利用生物資訊方法探討在水稻中受過氧化氫調控的小核醣核酸

Abstract

在植物體內，過氧化氫為一種強的氧化劑，其通常是受到生物性與非生物性逆境的誘導而產生。過去的研究也認為過氧化氫可以作為二次的訊息傳遞物質以調控植物的生長與逆境的防禦反應。小分子核醣核酸是一種長度約20到24個核苷酸大小的小片段非編碼核糖核酸，利用後轉錄調控機制影響植物的生理功能。然而，我們對於受到過氧化氫調控的小分子核醣核酸與其調控何種下游目標基因仍未明朗，因此本研究主要使用生物資訊方法闡明與探索過氧化氫可能調控的分子機制。本研究使用小RNA定序法與已發表之AGO1蛋白免疫共沉澱定序法所產生的序列資料分析受過氧化氫調控的小分子核醣核酸。並且使用psRNAtarget軟體與已發表的微陣列資料預測受小分子核醣核酸調控的目標基因，從中我們成功預測出377個小分子核醣核酸與其目標基因的調控路徑。為了更進一步確認小分子核醣核酸與其預測之目標基因是否存在真實的調控關係，我們開發了一個嶄新的分析軟體Pycleave對於水稻降解組進行分析，此軟體整合了psRNATarget 及 CleaveLand 。我們確認了64個mRNA在過氧化氫處理之下，可能受到小分子核醣核酸所調控。其中我們發現miR156受到過氧化氫所影響，而其目標基因為一個參與茉莉酸訊息調控的重要基因OsTIFY11b。此調控路徑我們使用即時定量聚合酶鏈鎖反應、農桿菌滲入短暫共表現法、已發表的miR156大量表現微陣列資料、轉基因植物法進行驗證。我們的結果闡明了一個嶄新的小分子核醣核酸與其目標基因的調控網絡。另一方面，我們亦對於小RNA定序法發現的轉運核糖核酸衍生之小核醣核酸進行分析。我們的結果顯示了由轉運核糖核酸衍生之小核醣核酸可能受到氧化逆境所累積。此外，轉運核糖核酸衍生之小核醣核酸可能不是RNA降解的副產物。總體而言，過氧化氫廣泛的調控小核醣核酸。其分子機制值得進一步探討。
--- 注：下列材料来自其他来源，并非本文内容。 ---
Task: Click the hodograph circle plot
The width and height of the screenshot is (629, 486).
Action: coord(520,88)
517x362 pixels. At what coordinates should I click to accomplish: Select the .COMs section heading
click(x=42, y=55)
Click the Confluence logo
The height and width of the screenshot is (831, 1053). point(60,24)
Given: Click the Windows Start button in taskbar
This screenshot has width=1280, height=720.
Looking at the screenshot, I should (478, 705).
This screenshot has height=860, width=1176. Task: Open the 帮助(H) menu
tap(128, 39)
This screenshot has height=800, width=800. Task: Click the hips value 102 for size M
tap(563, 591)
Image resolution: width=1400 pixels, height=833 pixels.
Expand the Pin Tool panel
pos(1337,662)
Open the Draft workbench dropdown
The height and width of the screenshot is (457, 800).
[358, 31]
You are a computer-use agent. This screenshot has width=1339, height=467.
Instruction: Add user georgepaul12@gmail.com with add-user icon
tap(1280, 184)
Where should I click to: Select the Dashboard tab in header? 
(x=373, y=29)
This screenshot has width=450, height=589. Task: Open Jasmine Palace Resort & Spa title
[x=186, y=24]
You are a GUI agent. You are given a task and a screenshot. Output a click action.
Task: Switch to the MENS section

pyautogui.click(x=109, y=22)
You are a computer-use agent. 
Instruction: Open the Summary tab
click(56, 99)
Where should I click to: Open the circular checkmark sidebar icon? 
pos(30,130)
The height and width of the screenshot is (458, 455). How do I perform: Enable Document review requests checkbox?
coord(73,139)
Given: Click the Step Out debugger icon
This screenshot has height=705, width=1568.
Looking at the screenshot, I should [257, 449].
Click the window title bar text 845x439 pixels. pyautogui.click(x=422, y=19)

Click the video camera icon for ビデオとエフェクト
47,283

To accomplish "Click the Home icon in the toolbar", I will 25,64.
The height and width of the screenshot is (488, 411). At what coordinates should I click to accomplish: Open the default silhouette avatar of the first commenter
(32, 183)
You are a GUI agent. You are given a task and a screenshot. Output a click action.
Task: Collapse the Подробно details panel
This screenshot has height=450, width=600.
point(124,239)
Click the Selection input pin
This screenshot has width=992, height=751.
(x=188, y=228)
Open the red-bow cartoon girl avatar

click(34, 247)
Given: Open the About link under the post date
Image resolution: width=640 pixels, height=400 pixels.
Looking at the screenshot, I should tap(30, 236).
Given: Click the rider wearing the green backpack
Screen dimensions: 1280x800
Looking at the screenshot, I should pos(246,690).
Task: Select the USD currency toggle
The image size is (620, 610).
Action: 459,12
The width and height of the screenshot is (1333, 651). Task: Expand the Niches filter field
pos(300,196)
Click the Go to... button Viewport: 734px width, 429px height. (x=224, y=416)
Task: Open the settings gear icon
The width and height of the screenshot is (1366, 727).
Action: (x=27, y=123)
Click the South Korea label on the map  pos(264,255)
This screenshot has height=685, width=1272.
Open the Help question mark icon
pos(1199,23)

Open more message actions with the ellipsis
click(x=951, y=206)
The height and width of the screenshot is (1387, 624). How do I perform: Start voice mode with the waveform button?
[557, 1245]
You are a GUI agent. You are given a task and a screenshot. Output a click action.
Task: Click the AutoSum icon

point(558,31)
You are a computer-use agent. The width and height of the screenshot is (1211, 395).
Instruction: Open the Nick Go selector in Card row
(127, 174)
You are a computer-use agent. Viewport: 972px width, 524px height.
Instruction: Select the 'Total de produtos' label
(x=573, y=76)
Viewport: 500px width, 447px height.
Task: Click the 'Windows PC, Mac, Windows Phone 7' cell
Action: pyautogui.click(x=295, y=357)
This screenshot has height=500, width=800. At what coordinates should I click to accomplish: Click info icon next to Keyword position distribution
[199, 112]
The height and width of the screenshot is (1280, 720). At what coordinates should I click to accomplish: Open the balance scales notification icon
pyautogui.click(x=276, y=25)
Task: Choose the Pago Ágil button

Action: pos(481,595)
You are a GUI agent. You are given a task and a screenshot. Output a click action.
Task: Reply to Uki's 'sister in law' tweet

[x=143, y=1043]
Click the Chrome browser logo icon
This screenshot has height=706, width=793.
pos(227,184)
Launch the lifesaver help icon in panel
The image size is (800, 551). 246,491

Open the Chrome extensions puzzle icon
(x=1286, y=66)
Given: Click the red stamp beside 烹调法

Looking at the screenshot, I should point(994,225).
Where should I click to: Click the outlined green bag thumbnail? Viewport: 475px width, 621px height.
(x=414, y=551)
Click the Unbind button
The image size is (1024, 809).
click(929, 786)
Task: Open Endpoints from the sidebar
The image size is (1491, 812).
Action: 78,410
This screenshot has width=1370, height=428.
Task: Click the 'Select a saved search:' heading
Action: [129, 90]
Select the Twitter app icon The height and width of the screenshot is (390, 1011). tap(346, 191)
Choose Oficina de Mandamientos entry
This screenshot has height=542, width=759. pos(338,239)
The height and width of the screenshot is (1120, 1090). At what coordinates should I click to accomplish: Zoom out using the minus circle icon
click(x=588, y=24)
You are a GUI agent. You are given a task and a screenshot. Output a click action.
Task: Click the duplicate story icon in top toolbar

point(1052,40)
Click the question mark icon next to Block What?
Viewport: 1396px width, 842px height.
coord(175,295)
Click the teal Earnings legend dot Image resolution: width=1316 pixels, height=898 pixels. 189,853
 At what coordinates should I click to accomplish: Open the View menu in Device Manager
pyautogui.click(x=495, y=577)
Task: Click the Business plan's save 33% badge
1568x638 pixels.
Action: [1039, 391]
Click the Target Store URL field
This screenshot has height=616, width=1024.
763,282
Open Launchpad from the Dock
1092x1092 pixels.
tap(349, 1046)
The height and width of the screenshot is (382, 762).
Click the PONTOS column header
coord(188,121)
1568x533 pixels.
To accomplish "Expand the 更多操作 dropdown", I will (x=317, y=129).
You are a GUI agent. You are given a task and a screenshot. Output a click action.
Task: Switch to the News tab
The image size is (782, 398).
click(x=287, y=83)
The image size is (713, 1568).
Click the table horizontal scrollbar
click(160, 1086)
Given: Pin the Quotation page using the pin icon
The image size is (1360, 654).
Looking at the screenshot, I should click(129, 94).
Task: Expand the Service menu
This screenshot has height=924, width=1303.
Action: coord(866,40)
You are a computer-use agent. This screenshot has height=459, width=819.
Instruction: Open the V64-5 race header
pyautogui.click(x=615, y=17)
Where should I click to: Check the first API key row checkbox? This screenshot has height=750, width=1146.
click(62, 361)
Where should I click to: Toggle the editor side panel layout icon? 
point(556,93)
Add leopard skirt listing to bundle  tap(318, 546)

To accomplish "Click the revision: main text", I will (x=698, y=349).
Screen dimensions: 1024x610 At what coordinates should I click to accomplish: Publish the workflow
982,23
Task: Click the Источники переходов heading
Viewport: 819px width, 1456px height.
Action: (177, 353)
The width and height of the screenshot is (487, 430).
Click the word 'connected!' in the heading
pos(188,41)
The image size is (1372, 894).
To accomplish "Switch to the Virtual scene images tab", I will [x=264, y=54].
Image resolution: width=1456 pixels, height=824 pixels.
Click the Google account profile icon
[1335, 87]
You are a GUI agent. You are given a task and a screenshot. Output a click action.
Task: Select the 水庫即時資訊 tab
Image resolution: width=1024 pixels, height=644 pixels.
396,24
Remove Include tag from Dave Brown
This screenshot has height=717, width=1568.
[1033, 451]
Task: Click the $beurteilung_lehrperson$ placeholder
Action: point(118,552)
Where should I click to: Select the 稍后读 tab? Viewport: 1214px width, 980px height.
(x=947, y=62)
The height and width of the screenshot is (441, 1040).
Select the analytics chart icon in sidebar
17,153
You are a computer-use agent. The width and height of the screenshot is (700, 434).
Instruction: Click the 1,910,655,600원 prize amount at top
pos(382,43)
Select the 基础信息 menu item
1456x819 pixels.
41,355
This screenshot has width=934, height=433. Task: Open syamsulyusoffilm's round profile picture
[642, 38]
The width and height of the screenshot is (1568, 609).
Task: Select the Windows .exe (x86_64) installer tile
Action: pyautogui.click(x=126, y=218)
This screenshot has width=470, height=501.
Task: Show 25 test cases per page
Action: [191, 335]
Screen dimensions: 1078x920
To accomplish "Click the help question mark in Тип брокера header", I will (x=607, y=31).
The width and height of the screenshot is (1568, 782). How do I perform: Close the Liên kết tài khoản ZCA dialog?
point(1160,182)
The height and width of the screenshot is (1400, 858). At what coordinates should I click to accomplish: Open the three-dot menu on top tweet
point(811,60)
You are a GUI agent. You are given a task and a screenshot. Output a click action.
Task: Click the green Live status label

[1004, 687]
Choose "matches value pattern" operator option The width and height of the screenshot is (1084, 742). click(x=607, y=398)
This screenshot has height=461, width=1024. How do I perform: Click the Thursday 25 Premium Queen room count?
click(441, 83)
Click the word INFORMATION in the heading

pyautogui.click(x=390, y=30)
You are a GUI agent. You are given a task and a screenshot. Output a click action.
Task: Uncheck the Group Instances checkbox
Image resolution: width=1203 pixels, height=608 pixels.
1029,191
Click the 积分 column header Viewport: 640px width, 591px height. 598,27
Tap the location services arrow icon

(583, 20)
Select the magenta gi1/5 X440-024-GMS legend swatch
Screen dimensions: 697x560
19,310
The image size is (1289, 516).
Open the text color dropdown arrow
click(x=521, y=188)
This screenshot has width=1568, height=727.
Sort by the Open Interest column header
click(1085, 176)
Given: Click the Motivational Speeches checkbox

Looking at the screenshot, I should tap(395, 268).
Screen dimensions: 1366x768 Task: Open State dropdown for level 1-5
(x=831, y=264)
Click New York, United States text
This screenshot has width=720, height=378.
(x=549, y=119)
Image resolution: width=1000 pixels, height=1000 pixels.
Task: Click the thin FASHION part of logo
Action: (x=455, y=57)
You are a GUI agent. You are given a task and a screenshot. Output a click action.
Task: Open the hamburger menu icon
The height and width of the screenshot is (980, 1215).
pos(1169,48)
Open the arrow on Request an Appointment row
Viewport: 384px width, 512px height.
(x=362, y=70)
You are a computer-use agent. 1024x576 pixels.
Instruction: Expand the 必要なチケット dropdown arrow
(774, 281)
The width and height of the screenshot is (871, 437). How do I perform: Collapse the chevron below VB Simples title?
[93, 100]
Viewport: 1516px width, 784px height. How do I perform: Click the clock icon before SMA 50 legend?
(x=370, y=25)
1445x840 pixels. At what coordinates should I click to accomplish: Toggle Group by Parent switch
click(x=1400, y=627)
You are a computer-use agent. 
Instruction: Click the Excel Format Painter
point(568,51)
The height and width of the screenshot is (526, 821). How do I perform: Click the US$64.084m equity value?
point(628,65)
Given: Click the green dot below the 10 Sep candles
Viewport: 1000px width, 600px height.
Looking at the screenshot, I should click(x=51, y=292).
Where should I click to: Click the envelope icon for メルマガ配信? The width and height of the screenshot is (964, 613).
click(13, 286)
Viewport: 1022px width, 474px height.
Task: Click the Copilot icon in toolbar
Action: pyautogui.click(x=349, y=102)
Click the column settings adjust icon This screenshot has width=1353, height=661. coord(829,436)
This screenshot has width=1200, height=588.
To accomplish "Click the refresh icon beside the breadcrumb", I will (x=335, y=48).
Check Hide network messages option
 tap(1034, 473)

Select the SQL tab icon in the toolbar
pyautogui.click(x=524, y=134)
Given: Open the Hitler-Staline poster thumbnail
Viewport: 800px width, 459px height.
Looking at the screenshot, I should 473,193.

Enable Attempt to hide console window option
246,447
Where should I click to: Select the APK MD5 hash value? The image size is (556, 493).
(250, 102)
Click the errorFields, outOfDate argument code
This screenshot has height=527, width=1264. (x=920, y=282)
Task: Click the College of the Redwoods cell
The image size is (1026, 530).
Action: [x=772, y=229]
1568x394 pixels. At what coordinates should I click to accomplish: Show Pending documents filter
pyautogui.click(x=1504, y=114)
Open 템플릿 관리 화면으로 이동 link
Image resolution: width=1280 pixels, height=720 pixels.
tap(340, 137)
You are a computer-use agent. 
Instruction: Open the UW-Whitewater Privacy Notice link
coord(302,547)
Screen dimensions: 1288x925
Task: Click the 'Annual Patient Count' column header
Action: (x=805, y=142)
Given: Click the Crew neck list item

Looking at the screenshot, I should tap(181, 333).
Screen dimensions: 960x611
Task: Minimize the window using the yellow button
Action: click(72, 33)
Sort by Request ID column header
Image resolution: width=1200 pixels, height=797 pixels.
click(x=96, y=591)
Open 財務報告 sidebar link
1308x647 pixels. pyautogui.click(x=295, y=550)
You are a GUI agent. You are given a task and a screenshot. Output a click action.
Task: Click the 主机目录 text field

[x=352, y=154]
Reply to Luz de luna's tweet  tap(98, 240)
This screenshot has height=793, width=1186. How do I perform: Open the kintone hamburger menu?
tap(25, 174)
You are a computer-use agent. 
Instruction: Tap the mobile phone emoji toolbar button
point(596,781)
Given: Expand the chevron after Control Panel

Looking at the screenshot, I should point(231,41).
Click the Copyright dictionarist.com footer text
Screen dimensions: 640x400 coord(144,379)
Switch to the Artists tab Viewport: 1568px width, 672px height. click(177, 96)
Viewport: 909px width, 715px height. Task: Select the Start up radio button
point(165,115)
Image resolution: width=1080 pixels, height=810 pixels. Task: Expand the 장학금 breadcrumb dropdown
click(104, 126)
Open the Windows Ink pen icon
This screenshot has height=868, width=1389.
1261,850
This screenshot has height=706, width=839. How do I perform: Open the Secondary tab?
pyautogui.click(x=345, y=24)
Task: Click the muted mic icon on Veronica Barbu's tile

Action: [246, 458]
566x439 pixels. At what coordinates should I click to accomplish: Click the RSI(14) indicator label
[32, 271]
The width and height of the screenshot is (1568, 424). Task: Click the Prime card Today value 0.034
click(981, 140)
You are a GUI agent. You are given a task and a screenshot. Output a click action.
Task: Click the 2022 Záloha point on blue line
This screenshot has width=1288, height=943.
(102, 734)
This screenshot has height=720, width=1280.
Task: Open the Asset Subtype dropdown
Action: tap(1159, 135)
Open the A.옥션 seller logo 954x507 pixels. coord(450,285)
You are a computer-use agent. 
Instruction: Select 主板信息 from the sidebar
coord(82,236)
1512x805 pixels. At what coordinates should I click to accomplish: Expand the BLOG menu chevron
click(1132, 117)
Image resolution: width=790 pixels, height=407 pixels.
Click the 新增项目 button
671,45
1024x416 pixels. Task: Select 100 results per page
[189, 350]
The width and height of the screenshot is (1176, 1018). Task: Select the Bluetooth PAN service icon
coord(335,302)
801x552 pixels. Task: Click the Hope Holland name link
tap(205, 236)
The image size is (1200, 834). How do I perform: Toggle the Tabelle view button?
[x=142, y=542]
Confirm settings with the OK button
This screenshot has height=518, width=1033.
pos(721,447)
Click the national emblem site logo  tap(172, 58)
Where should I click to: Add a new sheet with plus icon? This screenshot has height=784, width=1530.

Hydrogen peroxide (H2O2) is a strong oxidizer, whose production is commonly enhanced by abiotic and biotic stresses in plants. It has also been considered as a signal messenger involved in regulating growth and defense in plants. MicroRNAs (miRNAs) are 20-24 nucleotides non-coding RNAs playing crucial roles in biotic and abiotic responses by post-transcriptional regulation. However, the underlying mechanism for the regulation of H2O2-related miRNA and its targets remains unclear. In this study, differentially expressed miRNAs via small RNA sequencings and AGO1 immunoprecipitation-sequencings were discovered. Program psRNAtarget was used to predict miRNA target and the predicted targets were also analyzed by the published cDNA microarray data from rice treated with H2O2. Herein, 377 predicted miRNA-targets were discovered. In order to gain insight into the cleavage site of miRNA-target, a new program Pycleave was developed to analyze degradome data. The combination of psRNATarget and CleaveLand indicated that 64 mRNAs may be regulated by miRNAs. Among them, miR156 was regulated by H2O2. the predicted target gene of miR156 was OsTIFY11b, which is a member of JAZ protein, and may be involved in jasmonic acid signal transduction. This miRNA-target module was validated by real-time RT-PCR, agroinfiltration, microarray data from rice overexpressing miR156, and transgenic approaches. Our results may reveal a new miRNA and regulatory framework involved in H2O2 signal transduction. On the other hand, tRNA-derived small RNAs (tsRNAs) were also investigated in this study. Our results suggested tsRNAs were accumulated during oxidative stress. Moreover, tsRNAs might not be the byproducts from RNA degradation. Overall, H2O2 controlled small RNAs widely. The underlying molecular mechanisms for small RNAs regulated by H2O2 is worth for further study.